+++ Recorded data
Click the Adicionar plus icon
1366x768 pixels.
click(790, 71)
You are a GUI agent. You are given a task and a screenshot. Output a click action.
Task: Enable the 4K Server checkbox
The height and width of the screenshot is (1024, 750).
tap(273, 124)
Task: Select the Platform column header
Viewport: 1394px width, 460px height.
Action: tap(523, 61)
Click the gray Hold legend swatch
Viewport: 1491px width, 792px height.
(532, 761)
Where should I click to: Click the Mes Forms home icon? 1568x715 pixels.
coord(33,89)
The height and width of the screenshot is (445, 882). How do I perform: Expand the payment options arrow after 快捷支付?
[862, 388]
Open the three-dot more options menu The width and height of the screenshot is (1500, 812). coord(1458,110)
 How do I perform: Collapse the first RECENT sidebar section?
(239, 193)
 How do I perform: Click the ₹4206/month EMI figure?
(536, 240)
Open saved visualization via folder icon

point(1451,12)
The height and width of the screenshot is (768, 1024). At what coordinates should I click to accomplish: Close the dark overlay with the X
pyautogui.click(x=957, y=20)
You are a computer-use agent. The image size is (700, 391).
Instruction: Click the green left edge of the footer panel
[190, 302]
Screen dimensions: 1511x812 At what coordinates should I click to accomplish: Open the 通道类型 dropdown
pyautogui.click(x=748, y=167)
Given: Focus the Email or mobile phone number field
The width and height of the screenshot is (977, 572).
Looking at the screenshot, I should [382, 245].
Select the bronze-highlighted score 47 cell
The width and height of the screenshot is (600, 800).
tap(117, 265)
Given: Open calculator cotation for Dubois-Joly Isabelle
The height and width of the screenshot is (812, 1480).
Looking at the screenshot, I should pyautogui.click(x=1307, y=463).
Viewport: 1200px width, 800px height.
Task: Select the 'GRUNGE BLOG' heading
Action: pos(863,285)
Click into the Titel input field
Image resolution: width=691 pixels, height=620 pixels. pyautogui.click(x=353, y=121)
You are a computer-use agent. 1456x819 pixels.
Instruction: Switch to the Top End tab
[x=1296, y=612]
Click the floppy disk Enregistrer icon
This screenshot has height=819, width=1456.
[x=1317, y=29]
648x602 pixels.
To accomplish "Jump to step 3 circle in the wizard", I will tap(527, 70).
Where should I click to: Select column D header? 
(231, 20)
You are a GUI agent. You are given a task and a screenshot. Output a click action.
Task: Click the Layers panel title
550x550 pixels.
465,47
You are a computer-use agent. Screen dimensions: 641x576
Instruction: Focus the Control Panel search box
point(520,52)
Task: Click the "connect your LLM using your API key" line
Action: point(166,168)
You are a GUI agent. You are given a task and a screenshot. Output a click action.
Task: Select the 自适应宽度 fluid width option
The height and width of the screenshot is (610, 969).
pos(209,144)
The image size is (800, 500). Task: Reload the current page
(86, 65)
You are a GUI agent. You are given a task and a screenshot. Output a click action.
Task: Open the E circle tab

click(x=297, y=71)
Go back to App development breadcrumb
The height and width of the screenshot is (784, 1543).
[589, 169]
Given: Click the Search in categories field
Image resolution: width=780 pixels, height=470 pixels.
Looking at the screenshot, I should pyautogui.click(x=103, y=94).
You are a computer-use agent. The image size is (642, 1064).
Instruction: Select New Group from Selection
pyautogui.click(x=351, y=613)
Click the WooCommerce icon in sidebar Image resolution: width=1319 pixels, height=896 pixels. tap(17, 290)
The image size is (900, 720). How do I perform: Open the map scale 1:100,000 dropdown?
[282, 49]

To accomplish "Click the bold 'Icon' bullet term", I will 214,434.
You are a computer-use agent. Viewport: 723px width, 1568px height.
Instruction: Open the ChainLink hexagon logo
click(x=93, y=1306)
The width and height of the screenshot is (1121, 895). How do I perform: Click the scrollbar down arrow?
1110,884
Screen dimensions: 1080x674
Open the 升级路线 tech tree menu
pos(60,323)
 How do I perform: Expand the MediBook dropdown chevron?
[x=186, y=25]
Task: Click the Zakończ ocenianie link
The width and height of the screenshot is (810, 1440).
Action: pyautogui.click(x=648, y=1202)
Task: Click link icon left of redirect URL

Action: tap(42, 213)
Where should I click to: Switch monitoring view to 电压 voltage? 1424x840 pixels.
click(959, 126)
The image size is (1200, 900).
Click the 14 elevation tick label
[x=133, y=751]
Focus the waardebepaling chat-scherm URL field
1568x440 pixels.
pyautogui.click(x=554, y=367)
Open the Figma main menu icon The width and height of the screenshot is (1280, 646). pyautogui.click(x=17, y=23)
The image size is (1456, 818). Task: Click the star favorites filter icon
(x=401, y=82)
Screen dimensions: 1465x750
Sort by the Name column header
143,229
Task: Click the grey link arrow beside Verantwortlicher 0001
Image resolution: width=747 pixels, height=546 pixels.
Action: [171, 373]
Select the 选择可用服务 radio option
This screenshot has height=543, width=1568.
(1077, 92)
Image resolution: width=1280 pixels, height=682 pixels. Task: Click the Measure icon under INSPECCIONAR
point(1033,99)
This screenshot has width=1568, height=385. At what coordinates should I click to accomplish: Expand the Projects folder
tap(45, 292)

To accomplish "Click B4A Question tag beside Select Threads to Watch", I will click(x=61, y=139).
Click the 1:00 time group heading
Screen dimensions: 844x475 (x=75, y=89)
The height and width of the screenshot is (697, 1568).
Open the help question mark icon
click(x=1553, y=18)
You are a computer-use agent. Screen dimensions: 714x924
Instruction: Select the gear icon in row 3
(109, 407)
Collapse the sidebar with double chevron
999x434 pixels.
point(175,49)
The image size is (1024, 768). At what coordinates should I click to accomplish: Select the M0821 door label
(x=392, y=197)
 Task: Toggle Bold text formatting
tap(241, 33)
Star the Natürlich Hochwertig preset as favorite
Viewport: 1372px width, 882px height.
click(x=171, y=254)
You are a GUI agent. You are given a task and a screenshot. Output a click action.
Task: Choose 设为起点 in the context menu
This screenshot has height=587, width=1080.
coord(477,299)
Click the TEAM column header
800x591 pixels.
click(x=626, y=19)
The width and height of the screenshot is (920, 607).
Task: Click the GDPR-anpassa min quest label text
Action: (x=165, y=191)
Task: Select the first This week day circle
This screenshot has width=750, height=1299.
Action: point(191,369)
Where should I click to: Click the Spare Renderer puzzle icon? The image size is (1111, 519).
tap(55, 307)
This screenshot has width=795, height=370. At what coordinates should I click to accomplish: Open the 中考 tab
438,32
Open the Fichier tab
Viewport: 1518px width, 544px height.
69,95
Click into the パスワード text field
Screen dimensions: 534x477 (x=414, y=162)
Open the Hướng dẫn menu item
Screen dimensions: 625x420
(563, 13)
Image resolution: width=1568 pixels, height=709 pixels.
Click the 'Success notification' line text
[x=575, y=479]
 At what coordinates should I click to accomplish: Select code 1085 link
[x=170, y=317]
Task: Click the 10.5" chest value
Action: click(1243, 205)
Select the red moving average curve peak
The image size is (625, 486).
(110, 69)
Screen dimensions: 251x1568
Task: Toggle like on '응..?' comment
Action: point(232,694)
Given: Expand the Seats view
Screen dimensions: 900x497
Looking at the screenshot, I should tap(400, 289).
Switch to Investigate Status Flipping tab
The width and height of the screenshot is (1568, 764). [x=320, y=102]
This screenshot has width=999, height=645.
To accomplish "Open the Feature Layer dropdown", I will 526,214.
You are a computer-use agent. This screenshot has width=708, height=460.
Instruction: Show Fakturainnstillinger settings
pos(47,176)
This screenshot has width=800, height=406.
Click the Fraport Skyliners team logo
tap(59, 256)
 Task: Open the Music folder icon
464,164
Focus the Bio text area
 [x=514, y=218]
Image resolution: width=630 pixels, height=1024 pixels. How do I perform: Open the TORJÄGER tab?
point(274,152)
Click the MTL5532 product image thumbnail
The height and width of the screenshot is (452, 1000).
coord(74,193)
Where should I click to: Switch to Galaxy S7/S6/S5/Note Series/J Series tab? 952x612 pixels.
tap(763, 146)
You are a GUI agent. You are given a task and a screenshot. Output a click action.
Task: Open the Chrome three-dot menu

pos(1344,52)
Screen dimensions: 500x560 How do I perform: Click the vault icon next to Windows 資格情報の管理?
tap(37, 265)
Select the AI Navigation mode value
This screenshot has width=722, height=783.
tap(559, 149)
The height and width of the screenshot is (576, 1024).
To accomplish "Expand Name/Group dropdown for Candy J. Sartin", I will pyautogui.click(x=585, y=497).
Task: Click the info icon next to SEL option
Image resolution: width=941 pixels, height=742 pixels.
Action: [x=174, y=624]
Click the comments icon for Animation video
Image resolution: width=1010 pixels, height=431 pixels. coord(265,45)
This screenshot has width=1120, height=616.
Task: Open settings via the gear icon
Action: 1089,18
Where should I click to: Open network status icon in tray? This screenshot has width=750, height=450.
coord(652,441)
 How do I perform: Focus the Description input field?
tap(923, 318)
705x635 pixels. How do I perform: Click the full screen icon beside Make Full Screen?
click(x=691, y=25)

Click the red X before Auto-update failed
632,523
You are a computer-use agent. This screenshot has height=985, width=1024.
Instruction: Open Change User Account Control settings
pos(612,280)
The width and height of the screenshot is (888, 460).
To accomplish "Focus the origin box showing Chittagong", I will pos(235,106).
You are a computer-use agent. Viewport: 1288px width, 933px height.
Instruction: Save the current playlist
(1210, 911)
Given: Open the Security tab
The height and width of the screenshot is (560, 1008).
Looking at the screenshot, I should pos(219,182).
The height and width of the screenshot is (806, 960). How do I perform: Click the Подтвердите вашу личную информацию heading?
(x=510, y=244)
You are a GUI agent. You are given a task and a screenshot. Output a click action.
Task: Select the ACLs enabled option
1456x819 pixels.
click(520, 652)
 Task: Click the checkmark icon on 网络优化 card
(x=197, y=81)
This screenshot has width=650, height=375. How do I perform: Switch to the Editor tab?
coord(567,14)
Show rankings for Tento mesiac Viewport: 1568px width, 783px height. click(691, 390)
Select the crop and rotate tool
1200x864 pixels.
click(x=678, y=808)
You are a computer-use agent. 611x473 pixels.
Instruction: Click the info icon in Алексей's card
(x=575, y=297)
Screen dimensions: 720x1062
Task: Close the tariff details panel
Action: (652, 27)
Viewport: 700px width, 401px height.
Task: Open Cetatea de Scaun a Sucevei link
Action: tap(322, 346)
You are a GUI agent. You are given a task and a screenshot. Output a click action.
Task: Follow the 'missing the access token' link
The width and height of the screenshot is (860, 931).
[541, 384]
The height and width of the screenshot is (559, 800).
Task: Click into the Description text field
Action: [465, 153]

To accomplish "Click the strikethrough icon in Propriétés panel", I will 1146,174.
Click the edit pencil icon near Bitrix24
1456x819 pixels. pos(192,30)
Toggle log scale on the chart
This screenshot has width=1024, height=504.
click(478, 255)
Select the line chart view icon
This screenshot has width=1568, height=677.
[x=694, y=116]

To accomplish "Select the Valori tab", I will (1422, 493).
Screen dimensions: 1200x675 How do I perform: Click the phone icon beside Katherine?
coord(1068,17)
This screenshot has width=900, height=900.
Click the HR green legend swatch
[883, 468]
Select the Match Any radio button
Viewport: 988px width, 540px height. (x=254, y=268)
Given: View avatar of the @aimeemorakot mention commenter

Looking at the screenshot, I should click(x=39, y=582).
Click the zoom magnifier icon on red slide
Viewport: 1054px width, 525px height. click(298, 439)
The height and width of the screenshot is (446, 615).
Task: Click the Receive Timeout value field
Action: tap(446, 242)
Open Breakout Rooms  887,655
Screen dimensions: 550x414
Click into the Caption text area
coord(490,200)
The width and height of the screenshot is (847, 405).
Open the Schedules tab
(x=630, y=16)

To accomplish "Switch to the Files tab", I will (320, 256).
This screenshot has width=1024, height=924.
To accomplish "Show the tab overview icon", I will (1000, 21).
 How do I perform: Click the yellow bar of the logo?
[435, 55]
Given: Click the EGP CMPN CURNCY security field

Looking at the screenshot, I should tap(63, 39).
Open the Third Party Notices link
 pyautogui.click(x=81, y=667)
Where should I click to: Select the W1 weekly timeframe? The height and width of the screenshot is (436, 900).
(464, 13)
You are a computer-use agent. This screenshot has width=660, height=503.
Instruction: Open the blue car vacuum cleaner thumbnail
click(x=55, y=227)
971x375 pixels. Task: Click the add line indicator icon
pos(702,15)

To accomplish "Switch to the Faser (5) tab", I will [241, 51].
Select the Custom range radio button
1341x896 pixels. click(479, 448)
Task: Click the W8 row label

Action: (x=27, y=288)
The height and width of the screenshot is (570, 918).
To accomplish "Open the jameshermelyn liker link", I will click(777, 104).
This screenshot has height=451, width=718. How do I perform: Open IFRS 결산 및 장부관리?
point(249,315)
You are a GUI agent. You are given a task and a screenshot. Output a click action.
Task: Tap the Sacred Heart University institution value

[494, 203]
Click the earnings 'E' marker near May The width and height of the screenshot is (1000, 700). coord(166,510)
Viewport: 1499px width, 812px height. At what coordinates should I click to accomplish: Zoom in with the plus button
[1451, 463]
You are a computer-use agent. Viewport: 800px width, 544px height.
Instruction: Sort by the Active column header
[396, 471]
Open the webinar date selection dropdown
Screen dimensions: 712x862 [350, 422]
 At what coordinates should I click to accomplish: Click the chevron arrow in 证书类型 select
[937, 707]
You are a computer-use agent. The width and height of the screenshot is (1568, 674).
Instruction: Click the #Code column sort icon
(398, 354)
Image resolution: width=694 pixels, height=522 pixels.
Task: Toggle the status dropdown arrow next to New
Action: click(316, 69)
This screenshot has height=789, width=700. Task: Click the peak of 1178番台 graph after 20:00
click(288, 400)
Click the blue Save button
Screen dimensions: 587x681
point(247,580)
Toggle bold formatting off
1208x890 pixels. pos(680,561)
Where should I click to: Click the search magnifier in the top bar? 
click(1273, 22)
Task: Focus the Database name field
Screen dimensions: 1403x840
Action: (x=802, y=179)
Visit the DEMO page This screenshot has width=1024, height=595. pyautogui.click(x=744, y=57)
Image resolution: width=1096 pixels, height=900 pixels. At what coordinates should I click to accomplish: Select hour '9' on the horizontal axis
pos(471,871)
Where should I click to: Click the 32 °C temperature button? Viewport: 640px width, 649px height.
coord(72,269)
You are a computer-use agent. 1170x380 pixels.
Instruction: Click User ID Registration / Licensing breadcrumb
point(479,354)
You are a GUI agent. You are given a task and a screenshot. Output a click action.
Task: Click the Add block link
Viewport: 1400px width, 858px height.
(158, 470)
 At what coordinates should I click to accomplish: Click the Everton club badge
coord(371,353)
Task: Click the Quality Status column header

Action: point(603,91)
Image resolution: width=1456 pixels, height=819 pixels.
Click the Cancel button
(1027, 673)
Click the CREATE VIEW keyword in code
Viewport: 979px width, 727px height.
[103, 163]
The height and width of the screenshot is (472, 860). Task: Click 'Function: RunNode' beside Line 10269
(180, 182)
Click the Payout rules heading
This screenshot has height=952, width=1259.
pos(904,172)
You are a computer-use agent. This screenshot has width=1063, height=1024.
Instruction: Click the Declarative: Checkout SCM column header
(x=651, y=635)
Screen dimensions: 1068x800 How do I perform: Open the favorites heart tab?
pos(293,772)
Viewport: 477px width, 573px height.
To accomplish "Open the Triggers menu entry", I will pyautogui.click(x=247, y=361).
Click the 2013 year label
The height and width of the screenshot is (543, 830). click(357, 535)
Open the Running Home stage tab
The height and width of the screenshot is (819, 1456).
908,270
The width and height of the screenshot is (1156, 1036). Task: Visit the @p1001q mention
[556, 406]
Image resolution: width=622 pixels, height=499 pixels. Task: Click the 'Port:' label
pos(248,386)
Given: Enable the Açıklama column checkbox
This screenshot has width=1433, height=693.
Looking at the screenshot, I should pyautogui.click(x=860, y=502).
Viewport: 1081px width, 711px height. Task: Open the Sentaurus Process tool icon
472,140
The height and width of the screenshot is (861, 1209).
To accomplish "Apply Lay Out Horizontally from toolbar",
++++++
Work order = Write out exactly the lines above between the line with "You are a computer-use agent. Screen dimensions: 641x576" and the line with "Given: Click the Search in categories field", inclusive, and nothing beyond them.

Finished exercise =
You are a computer-use agent. Screen dimensions: 641x576
Instruction: Focus the Control Panel search box
point(520,52)
Task: Click the "connect your LLM using your API key" line
Action: point(166,168)
You are a GUI agent. You are given a task and a screenshot. Output a click action.
Task: Select the 自适应宽度 fluid width option
The height and width of the screenshot is (610, 969).
pos(209,144)
The image size is (800, 500). Task: Reload the current page
(86, 65)
You are a GUI agent. You are given a task and a screenshot. Output a click action.
Task: Open the E circle tab

click(x=297, y=71)
Go back to App development breadcrumb
The height and width of the screenshot is (784, 1543).
[589, 169]
Given: Click the Search in categories field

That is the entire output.